Mr Brennan said the data used in the paper by Catherine de Fontenay, Bryn Lampe, Jessica Nugent and Patrick Jomini was from before the coronavirus recession, but its findings were of "heightened salience" in the current circumstances.
"Many young people have experienced unemployment recently and are likely to face a reduced set of job opportunities as a result of the recession," Mr Brennan said.
"This scarring could last some time.
"Also, while some young people might choose to pursue further study and return to the job market when things are more favourable, this paper suggests that, if labour markets continue to be weak, additional education can lead to a mismatch between existing job opportunities and aspirations."
Tasmanian demographer Lisa Denny is also concerned about what she describes as "a mismatch between the career aspirations of young people at school with the realities of the labour market".

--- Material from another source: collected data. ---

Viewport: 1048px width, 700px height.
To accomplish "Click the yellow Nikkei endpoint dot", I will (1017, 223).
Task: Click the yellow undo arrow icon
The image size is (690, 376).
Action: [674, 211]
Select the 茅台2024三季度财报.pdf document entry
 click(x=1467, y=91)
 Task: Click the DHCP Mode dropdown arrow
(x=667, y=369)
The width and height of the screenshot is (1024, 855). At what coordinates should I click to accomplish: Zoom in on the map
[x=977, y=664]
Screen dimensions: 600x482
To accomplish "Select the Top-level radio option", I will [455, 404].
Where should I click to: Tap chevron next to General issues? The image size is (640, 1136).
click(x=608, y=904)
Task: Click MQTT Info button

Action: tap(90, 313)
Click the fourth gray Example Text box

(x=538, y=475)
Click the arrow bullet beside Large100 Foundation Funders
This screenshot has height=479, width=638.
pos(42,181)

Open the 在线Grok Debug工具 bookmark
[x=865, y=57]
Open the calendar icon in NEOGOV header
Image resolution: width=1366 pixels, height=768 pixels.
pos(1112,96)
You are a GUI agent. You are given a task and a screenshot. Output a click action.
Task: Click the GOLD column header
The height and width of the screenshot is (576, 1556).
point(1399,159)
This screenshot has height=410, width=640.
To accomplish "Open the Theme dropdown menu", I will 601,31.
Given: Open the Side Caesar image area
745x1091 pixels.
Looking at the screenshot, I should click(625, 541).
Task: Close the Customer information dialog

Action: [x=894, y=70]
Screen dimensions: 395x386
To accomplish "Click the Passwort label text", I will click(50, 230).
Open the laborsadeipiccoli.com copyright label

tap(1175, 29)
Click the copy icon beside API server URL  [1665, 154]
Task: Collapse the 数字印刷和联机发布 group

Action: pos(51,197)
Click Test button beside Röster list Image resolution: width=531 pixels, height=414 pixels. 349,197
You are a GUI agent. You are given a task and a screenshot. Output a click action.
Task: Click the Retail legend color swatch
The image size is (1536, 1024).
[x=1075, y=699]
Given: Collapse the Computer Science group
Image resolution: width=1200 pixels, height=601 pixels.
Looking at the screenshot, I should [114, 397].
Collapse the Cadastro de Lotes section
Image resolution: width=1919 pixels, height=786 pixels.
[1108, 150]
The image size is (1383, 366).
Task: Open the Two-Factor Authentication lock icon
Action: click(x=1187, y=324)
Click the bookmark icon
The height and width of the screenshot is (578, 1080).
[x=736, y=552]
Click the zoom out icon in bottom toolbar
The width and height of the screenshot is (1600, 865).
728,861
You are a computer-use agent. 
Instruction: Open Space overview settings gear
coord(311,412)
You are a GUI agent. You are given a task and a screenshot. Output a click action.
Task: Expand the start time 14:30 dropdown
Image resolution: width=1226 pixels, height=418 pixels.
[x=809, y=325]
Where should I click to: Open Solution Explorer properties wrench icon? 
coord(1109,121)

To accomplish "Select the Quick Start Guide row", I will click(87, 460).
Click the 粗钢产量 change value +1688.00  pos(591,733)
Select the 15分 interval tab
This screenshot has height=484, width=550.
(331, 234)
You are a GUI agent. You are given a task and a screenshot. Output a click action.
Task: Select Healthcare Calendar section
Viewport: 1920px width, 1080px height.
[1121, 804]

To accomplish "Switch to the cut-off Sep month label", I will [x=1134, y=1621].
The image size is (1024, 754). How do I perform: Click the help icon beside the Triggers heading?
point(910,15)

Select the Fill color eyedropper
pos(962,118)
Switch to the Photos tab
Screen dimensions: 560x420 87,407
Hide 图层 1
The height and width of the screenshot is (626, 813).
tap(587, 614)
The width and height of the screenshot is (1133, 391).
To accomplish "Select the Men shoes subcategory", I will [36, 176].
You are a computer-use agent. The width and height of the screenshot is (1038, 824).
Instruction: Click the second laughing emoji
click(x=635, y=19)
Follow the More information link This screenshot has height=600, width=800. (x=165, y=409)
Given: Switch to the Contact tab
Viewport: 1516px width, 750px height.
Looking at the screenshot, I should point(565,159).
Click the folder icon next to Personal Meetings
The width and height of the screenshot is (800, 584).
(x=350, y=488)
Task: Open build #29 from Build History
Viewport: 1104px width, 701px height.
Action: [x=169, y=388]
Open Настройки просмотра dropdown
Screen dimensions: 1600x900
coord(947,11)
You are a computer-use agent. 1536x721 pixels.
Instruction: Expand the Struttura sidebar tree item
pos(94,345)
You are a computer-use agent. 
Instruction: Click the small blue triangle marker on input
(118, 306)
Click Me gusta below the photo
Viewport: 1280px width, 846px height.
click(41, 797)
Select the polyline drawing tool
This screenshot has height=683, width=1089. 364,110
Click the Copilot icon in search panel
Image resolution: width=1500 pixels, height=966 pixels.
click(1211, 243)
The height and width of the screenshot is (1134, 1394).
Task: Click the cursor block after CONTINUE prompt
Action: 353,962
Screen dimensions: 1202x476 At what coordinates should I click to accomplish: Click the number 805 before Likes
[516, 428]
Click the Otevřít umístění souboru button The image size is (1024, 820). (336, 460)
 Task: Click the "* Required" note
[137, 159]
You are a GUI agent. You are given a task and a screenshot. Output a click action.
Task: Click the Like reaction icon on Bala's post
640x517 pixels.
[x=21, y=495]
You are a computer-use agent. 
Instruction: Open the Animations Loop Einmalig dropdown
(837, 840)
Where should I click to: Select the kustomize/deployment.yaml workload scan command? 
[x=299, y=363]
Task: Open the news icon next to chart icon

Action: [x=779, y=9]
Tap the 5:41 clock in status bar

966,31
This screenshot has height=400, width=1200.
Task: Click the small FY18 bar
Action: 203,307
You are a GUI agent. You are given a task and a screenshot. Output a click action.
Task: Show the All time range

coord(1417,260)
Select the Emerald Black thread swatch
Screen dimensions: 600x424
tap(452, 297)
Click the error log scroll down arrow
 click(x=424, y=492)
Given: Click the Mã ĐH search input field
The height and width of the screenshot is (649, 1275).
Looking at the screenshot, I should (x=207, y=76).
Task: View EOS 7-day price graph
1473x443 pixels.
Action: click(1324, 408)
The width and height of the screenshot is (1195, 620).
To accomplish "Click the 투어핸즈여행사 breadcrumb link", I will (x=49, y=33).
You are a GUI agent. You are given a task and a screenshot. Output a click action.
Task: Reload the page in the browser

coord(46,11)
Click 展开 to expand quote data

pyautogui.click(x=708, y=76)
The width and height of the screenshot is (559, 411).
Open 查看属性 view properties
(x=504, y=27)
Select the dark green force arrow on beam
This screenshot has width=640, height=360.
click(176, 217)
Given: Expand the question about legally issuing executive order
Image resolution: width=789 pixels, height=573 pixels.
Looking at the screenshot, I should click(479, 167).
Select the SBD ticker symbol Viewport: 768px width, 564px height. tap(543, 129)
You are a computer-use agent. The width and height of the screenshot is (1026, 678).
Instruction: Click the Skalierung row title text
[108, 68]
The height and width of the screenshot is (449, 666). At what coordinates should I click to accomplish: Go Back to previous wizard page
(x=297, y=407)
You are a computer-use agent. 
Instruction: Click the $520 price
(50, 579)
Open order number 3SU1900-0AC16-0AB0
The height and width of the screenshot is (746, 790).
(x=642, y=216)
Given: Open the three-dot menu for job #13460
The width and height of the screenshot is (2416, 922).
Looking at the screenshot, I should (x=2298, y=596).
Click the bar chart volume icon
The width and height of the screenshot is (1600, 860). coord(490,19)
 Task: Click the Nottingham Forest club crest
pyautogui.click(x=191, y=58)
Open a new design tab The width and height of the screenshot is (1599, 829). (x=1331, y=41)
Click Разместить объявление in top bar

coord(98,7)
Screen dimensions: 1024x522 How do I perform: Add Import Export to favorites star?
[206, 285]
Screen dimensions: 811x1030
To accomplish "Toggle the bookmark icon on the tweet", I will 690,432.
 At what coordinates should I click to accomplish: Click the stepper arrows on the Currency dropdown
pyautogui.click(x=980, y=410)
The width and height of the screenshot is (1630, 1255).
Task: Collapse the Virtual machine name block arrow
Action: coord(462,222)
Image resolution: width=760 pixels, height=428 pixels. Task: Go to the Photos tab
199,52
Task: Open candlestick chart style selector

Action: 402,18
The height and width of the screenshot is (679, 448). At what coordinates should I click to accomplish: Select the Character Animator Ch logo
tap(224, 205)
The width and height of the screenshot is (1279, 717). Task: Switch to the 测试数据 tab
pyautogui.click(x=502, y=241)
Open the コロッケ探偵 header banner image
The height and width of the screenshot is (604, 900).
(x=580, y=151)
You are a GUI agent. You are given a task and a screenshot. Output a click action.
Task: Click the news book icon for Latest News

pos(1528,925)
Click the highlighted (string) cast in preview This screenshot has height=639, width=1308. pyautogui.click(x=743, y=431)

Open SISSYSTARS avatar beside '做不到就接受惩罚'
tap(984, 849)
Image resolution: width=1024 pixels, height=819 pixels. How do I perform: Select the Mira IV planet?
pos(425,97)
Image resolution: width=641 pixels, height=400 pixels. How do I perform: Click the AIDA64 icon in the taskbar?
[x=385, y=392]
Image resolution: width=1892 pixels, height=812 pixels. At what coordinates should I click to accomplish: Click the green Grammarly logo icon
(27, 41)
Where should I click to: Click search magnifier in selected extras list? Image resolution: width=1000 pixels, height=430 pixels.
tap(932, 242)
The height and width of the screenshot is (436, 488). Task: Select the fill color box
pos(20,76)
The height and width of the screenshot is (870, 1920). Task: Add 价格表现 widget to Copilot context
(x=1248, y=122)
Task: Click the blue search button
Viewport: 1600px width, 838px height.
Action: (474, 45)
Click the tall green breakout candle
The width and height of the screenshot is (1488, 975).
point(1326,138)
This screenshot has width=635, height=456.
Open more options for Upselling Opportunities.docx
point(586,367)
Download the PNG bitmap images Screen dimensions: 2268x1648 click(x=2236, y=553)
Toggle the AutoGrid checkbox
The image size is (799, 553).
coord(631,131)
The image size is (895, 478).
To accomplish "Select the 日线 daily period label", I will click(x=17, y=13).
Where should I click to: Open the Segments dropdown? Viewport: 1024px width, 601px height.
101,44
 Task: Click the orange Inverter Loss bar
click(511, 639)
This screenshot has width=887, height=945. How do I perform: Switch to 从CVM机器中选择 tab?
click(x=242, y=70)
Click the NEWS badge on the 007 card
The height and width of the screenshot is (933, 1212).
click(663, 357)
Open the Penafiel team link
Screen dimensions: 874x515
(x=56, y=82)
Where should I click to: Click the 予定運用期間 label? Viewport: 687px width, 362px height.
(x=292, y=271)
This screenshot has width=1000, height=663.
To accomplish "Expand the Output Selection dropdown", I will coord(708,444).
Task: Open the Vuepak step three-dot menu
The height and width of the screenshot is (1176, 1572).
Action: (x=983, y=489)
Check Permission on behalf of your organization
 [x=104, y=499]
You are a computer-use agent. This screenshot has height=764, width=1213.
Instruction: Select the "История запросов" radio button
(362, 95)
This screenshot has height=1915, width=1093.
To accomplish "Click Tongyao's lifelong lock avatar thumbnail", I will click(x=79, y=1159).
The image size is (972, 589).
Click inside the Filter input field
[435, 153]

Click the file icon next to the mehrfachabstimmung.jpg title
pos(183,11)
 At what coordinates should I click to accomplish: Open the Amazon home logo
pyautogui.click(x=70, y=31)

Dr Denny said that was made worse by a lack of understanding and knowledge of educational pathways, "which means that young people aspire to work in jobs that don't exist in the quantum for all those who want to and study for that particular job ... which means that we have the outcome of young people unable to get jobs in what they qualify for (over-qualification and underemployment) and a skill/labour shortage in the jobs that we have increasing demand for".
Dr Denny suggested educating young people while they were at school - as young as primary school age - about the labour market, about the jobs which existed and what they would need to do to get those jobs and preparing them for the realities of the workforce.
"We need to better educate teachers, careers advisers, parents, career influencers etc. about jobs of the future and educational pathways," she said.
"We also need to educate employers and industries about what they need to do to communicate their needs and expectations and opportunities directly to school-aged children."